[Stored records]
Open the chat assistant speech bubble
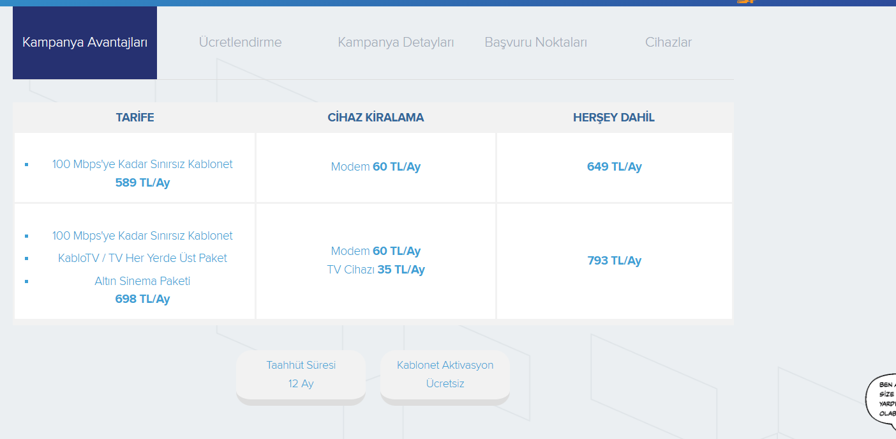Image resolution: width=896 pixels, height=439 pixels. coord(882,399)
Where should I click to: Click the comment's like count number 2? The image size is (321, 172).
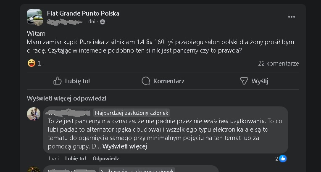click(x=276, y=159)
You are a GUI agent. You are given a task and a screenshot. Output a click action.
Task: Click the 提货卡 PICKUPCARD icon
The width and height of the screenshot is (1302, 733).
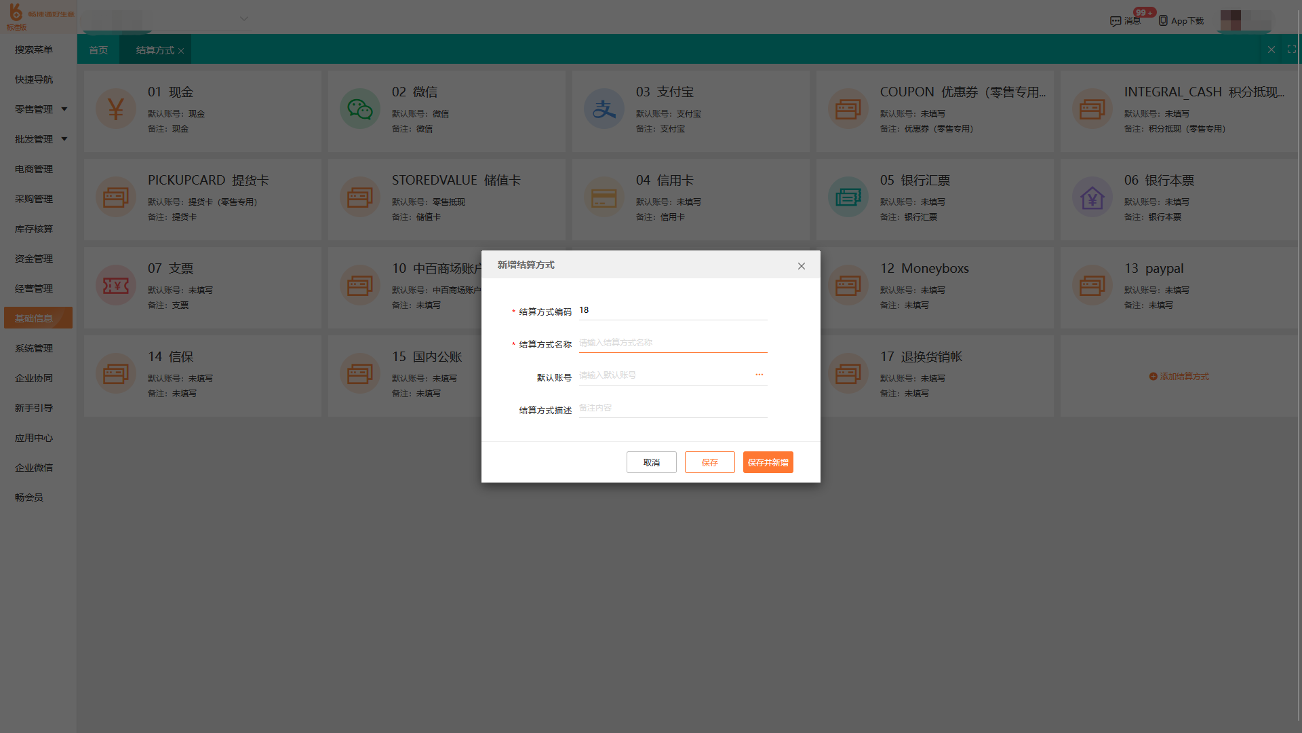(x=116, y=197)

### TASK BRIEF:
Copy every line of the records exactly as it is written, but not the pictures.

### TASK RESULT:
Open the chat assistant speech bubble
Image resolution: width=896 pixels, height=439 pixels. coord(882,399)
Where should I click to: Click the comment's like count number 2? The image size is (321, 172).
click(x=276, y=159)
You are a GUI agent. You are given a task and a screenshot. Output a click action.
Task: Click the 提货卡 PICKUPCARD icon
The width and height of the screenshot is (1302, 733).
(x=116, y=197)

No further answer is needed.